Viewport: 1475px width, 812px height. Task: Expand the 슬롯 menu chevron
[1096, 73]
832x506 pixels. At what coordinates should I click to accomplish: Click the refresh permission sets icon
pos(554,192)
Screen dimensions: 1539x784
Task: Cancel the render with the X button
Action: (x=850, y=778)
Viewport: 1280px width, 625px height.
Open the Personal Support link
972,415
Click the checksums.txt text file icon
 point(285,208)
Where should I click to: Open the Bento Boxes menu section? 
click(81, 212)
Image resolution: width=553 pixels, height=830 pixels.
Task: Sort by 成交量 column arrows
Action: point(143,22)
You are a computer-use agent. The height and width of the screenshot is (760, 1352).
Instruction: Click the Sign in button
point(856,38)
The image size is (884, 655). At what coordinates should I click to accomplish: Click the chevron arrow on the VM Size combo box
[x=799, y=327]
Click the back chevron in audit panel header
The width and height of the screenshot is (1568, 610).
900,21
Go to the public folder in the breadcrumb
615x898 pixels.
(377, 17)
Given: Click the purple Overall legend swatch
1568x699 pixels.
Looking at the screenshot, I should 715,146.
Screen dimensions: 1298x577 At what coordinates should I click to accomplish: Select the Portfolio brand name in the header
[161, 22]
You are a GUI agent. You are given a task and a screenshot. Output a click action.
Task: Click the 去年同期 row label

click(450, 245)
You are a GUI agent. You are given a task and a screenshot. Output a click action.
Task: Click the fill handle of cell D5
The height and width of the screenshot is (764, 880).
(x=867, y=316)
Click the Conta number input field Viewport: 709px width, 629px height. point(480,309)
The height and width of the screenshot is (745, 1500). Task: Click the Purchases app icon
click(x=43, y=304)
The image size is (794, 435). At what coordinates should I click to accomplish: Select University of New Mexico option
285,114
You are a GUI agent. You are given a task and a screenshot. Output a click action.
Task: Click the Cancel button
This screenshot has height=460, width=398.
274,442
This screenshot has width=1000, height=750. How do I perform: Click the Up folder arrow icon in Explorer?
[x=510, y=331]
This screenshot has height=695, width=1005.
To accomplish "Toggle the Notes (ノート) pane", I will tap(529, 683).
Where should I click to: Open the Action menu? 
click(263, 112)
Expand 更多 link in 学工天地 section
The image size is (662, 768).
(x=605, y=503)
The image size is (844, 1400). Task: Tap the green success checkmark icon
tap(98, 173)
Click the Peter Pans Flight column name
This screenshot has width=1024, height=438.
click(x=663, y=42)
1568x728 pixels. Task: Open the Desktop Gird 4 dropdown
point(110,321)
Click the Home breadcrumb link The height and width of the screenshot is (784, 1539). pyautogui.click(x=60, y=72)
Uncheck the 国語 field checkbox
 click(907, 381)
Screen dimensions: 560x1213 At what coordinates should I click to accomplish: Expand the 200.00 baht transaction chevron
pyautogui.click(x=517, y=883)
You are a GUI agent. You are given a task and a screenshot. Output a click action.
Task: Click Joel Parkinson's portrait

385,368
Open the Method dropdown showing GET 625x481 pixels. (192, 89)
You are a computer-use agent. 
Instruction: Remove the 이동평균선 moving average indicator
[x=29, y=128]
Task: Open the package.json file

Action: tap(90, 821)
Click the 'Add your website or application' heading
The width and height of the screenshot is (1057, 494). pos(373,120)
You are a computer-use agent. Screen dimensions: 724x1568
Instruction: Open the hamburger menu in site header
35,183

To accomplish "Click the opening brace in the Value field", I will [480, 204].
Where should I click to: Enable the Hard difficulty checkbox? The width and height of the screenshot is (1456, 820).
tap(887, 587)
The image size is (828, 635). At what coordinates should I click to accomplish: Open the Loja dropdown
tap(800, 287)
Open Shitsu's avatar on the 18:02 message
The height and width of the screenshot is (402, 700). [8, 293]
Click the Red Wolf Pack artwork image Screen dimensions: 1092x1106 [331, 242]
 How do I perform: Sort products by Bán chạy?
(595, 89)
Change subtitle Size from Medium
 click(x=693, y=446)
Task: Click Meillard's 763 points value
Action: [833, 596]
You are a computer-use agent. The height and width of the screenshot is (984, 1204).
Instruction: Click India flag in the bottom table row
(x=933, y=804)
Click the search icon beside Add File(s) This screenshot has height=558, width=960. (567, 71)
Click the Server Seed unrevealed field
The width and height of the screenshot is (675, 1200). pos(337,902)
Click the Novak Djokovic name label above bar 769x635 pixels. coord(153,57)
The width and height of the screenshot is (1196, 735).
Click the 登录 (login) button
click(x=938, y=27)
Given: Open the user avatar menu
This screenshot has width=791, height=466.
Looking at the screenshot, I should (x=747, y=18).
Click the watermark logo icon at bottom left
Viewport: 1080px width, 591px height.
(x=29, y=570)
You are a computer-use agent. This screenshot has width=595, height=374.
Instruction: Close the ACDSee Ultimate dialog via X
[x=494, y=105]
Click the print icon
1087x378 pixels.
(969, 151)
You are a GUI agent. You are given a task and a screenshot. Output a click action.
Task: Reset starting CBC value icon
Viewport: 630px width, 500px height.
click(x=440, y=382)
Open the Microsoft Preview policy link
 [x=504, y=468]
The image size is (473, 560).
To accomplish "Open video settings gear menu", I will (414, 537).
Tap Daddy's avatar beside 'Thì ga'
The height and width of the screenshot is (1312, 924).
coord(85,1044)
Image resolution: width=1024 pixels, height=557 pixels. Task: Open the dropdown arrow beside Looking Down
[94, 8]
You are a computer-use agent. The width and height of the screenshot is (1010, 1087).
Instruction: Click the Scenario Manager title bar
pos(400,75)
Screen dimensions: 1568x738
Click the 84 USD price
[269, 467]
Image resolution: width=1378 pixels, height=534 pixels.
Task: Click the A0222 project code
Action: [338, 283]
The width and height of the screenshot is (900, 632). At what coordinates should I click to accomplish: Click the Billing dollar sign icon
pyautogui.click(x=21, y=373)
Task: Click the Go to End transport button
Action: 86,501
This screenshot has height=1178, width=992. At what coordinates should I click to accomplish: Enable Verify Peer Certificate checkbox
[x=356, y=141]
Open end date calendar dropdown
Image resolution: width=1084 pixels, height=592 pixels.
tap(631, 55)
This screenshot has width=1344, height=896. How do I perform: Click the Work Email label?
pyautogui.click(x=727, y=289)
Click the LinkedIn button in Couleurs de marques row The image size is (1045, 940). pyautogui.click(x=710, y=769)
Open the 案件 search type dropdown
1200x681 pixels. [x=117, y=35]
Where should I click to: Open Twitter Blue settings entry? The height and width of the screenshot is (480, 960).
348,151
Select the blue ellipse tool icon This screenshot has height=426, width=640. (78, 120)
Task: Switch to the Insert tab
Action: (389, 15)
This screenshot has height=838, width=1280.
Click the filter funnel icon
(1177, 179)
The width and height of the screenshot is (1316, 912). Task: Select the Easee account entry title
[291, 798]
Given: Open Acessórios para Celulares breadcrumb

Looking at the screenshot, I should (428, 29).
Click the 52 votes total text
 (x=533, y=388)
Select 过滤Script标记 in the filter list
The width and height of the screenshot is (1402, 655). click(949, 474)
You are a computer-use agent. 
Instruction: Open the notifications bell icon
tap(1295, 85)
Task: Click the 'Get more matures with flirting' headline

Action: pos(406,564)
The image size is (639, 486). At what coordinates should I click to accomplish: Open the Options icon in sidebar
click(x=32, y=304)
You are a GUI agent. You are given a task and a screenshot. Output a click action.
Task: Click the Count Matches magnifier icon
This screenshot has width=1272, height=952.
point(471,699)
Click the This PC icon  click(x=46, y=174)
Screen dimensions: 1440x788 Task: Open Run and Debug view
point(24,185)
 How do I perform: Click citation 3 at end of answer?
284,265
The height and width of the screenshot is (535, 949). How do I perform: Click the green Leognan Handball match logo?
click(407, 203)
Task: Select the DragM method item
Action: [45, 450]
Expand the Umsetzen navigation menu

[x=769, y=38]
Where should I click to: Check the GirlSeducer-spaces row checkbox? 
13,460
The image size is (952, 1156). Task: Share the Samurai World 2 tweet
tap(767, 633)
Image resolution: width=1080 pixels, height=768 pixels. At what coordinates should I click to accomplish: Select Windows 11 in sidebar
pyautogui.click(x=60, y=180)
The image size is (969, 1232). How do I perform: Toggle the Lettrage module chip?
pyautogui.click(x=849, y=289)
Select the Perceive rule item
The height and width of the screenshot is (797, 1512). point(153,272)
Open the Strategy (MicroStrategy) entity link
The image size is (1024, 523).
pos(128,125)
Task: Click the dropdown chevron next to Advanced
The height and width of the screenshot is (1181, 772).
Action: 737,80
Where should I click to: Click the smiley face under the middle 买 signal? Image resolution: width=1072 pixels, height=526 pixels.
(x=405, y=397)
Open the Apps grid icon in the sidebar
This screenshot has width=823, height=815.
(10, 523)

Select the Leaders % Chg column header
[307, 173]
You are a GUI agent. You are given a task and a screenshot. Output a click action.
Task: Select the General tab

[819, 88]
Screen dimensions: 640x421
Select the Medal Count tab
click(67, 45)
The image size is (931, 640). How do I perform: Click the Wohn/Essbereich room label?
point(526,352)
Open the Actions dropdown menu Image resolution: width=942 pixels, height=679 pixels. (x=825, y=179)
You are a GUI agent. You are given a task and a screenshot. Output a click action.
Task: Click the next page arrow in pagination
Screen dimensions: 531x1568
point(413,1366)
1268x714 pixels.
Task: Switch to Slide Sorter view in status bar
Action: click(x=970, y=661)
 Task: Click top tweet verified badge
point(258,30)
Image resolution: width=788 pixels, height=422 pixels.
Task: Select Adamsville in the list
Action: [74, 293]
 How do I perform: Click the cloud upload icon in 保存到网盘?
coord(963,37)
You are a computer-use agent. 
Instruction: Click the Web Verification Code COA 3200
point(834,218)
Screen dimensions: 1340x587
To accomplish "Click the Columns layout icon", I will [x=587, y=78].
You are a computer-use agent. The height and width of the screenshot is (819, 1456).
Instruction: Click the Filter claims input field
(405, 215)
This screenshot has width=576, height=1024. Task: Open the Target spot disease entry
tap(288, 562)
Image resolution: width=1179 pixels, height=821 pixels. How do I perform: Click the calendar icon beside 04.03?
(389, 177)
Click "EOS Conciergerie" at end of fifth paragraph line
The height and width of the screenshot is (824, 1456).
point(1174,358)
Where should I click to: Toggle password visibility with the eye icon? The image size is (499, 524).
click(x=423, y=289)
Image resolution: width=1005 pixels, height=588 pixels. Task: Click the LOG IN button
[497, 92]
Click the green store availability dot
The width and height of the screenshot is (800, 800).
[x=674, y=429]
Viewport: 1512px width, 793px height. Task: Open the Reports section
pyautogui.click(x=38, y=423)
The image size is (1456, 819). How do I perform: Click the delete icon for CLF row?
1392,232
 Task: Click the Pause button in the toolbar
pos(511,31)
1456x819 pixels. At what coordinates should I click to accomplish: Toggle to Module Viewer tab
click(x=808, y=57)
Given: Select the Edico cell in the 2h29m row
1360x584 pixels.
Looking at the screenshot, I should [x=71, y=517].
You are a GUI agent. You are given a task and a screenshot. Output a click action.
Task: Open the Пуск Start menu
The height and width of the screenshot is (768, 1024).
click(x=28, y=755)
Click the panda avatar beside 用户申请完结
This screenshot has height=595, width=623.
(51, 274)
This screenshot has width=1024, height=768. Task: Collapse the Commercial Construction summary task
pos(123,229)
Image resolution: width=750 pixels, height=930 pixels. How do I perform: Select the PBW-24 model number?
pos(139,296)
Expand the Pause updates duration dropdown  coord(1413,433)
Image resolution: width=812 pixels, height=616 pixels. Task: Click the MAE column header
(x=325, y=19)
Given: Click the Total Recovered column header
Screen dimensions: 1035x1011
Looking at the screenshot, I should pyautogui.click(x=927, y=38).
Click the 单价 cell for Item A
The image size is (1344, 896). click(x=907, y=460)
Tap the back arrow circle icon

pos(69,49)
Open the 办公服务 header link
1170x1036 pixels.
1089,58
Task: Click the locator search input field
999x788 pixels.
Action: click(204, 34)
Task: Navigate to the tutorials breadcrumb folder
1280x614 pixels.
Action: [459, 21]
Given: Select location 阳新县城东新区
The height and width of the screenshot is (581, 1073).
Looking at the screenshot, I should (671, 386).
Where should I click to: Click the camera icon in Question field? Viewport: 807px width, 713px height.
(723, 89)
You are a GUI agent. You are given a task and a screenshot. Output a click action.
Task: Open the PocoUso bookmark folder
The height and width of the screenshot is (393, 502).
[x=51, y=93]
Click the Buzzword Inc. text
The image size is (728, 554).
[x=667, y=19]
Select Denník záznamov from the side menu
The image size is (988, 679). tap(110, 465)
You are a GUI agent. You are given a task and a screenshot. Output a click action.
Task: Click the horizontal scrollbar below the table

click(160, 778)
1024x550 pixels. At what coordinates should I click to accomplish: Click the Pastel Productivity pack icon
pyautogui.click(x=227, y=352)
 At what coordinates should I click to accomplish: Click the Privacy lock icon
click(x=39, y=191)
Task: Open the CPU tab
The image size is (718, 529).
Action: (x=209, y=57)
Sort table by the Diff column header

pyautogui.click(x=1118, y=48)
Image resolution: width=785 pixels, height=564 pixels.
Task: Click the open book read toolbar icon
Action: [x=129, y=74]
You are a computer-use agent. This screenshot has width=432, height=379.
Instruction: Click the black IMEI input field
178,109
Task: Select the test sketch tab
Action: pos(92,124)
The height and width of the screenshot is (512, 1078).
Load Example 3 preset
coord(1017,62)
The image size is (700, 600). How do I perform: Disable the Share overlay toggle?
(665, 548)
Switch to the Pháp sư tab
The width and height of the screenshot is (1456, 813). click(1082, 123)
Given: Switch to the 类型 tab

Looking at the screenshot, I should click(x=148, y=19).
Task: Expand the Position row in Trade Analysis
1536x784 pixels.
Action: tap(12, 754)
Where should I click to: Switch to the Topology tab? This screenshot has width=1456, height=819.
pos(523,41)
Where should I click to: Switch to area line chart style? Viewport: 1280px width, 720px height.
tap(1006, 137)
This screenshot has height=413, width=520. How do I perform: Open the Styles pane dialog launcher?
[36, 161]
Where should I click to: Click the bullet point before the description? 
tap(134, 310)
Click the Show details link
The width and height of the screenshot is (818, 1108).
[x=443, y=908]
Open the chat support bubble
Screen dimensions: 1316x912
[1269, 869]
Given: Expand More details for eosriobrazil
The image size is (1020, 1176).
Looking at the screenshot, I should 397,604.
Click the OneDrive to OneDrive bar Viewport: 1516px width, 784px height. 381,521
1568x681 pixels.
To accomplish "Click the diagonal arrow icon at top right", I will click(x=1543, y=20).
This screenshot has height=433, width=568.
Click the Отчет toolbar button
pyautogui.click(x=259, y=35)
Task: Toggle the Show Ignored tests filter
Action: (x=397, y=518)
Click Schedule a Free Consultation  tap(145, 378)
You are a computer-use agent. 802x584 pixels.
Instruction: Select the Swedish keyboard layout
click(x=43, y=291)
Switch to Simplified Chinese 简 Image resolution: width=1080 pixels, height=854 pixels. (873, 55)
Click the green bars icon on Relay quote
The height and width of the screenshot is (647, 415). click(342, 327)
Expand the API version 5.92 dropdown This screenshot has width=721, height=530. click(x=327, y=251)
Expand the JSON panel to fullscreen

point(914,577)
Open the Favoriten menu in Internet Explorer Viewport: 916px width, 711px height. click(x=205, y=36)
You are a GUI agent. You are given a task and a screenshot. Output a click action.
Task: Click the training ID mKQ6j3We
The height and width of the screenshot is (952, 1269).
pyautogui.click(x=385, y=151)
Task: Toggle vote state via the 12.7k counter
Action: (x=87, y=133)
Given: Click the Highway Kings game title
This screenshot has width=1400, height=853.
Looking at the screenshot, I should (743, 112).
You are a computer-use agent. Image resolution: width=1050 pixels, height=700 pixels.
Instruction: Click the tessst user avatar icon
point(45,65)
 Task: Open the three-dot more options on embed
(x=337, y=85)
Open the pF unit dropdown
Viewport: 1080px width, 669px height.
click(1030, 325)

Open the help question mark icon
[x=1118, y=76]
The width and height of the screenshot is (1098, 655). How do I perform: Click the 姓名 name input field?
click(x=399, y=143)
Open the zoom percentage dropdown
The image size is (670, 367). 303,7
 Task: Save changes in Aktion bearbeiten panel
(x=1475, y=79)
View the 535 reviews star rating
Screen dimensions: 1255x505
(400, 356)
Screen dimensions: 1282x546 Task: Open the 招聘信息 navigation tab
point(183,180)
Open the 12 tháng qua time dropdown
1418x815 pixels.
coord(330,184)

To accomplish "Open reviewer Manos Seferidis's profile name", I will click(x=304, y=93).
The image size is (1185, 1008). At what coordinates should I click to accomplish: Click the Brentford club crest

- **Work to complete**
Start with the line above that contains "How do I perform: Sort products by Bán chạy?" and stop after the line that contains "Click the Novak". Output those lines exactly, and only those.

- **Response to the task**
 How do I perform: Sort products by Bán chạy?
(595, 89)
Change subtitle Size from Medium
 click(x=693, y=446)
Task: Click Meillard's 763 points value
Action: [833, 596]
You are a computer-use agent. The height and width of the screenshot is (984, 1204).
Instruction: Click India flag in the bottom table row
(x=933, y=804)
Click the search icon beside Add File(s) This screenshot has height=558, width=960. (567, 71)
Click the Server Seed unrevealed field
The width and height of the screenshot is (675, 1200). pos(337,902)
Click the Novak Djokovic name label above bar 769x635 pixels. coord(153,57)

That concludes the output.